All at once, the Brewers became relevant again.

Colorado Rockies v Milwaukee Brewers Photo by Jonathan Daniel/Getty Images

It’s 2005. The outlook for the Milwaukee Brewers has been bleak for a long time - the franchise hasn’t had a winning season since 1992 and hasn’t been to the playoffs since another 10 years before that. Even after the opening of a new stadium in 2001 (and the addition of the five-county stadium tax that’s still being paid by taxpayers to this day), patrons were rewarded with a 106 loss team in the season immediately after. It’s no wonder that with the Brewers’ drought and the Packers’ successes during those years that many say that the state of Wisconsin essentially lost a whole generation of potential baseball fans.

On June 25th, 2005 however, things seemed to change all at once.

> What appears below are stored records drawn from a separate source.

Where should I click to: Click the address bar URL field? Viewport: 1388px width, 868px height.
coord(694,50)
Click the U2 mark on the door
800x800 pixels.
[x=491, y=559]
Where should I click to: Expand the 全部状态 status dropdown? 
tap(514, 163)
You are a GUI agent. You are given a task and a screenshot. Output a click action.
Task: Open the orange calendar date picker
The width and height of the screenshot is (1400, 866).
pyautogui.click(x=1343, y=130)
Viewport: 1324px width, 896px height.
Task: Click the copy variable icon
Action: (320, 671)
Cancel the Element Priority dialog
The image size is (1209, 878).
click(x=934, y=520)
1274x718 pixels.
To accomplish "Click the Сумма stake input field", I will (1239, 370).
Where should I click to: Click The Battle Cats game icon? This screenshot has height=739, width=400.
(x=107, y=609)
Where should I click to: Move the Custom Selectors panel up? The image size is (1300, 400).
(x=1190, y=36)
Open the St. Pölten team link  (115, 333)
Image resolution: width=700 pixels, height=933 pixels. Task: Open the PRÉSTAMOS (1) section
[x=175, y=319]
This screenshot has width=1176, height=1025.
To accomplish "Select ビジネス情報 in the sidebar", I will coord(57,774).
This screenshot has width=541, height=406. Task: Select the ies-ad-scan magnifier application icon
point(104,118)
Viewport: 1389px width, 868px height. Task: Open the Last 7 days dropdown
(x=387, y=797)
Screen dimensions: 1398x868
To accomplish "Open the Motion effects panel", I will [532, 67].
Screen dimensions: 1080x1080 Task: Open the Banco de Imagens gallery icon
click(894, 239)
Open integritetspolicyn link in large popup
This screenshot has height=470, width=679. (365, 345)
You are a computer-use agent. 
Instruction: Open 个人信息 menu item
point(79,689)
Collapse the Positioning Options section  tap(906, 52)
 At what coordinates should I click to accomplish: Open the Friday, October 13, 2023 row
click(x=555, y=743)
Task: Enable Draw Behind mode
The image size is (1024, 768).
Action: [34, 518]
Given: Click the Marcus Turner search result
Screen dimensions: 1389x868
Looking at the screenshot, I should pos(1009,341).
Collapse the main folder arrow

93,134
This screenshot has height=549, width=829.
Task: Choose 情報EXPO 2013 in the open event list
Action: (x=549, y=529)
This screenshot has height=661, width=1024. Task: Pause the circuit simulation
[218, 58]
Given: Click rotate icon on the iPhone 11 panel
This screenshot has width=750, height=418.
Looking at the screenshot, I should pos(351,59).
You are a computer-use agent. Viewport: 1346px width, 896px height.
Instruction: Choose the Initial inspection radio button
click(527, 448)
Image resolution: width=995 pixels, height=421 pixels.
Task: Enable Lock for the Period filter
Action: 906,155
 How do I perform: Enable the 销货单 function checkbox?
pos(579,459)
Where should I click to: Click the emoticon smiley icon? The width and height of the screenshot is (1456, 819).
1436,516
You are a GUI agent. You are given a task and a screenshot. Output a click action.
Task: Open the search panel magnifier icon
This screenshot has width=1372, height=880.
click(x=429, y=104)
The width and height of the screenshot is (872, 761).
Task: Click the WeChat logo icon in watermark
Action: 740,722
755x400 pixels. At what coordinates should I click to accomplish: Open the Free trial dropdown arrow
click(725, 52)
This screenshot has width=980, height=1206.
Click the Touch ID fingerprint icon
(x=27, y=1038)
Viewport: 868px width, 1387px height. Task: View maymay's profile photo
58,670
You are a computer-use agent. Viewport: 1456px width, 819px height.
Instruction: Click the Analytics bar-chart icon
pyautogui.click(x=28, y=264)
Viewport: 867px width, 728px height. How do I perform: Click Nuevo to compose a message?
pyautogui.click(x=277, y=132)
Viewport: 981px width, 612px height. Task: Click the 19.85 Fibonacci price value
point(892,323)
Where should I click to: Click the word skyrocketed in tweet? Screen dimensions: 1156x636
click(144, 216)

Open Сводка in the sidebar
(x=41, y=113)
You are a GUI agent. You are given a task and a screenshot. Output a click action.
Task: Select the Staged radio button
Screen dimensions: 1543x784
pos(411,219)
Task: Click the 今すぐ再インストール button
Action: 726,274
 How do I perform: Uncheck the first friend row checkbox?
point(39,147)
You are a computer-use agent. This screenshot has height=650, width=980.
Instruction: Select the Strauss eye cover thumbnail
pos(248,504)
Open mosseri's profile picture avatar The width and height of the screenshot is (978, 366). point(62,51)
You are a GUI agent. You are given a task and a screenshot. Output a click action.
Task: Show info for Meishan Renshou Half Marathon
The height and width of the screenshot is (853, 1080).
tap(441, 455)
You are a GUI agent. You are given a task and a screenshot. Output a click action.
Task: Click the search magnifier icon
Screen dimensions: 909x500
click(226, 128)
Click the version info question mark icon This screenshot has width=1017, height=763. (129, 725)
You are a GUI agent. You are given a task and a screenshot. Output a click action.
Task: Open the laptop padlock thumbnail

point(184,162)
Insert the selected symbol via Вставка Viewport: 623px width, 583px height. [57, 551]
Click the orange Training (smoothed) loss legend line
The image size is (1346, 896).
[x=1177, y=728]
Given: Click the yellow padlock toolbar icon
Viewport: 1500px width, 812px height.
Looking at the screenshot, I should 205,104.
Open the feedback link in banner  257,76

The Brewers defeated the Twins that day by a score of 7-6, improving their record to 35-39. More important were the two players that powered Milwaukee to that win, and the changing of the guard that it helped signal.

Rickie Weeks' and Prince Fielder's first career homers

6/25/05 off Johan Santana (!) and Jesse Crain, respectively. The headline in the J-S the next day was "Young guns find range". Daron Sutton semi-famously intoned of Fielder's, "Career home run number one for the man who is Prince but will soon be king."

Posted by Brew Crew Ball on Mittwoch, 16. Juli 2008

“Welcome to the future,” a young Adam McCalvy penned after the game.

Rookies Prince Fielder and Rickie Weeks, the club’s first round picks in 2002 and 2003, had loudly announced their arrivals in the major leagues by clubbing their first career home runs in the same game. 2001 second-rounder JJ Hardy smashed a double that day as well as Milwaukee scored six runs off reigning AL Cy Young award winner Johan Santana.

Ryan Braun, the club’s first-round selection (fifth overall) in that month’s amateur draft, happened to be at Miller Park that day as well to be introduced as a Brewer after signing his first professional contract.

The Brewers would go on to win 81 games in 2005, ending their streak of losing seasons at 12. Over the next couple of seasons, Braun, Corey Hart, and Yovani Gallardo would join Fielder, Weeks, and Hardy and long-time ace Ben Sheets at the big league level to cement the core of drafted and developed talent that would push the Brewers back to relevancy.

Milwaukee’s first winning season under their youth movement came in 2007 and the club made the playoffs for the first time in 26 years in 2008 as a Wild Card. In 2011, after subtracting Hardy to bring in Carlos Gomez and adding homegrown catcher Jonathan Lucroy behind the dish, our local nine won a franchise-record 96 games en route to capturing the NL Central crown. Ryan Braun was named as the league’s most valuable player that season with Fielder finishing third in the voting. The club would win the NLDS over Arizona in dramatic fashion before falling to the division-rival and eventual World Series-winning Cardinals in the Championship Series.

Prince’s reserve control expired following that glorious 2011 run, and the small-market Brewers couldn’t compete with the 9 year, $214 mil contract he scored from the Tigers in free agency. His departure was the beginning of the end for the Brewers’ run of success with those core players.

The Brewers struggled mightily to replace Fielder’s presence at first base in the following seasons. Weeks, Hart, and Sheets dealt with injuries and diminished contributions before leaving via free agency. Ryan Braun, who signed a $105 mil extension to stay in Milwaukee until 2020, failed a PED test and was eventually suspended for 65 games in 2013. He is the last player to remain in Milwaukee from those vaunted Brewers lineups and is still a highly productive contributor, though the 32 year old has and continues to deal with a few nagging injuries.

"Go for it” trades for CC Sabathia in 2008 and Zack Greinke in 2010, along with underwhelming drafts at the end of Jack Zduriencik’s tenure as scouting director and the beginning of Bruce Seid’s took a toll on the farm system and the club was not able to produce star-caliber talent to adequately replace the key players that had departed.

Milwaukee managed winning seasons in 2012 and 2014, but the wheels came off during a 68 win season in 2015 that saw the firing of the manager and a transition from Doug Melvin to young Slingin’ David Stearns in the General Manager chair.

The Brewers have been open for the past year-plus about the fact that they are in rebuild mode, with the goal obviously being to accumulate a group of talented players reminiscent of the core that won the second-most games in the NL Central (821) over a ten-year period from 2005 though 2014.

I’m sure that both fans and those within organization are hoping for more than two playoff berths and one NLCS appearance from the Brewers’ next young core of talent. With the number one rated farm system in the game according to MLB Pipeline, expectations will surely be high for the baby Brewers that will filter up to Milwaukee over the next few seasons.

We can only hope that they’ll match the excitement that fans had for the future of their favorite team on June 25, 2005.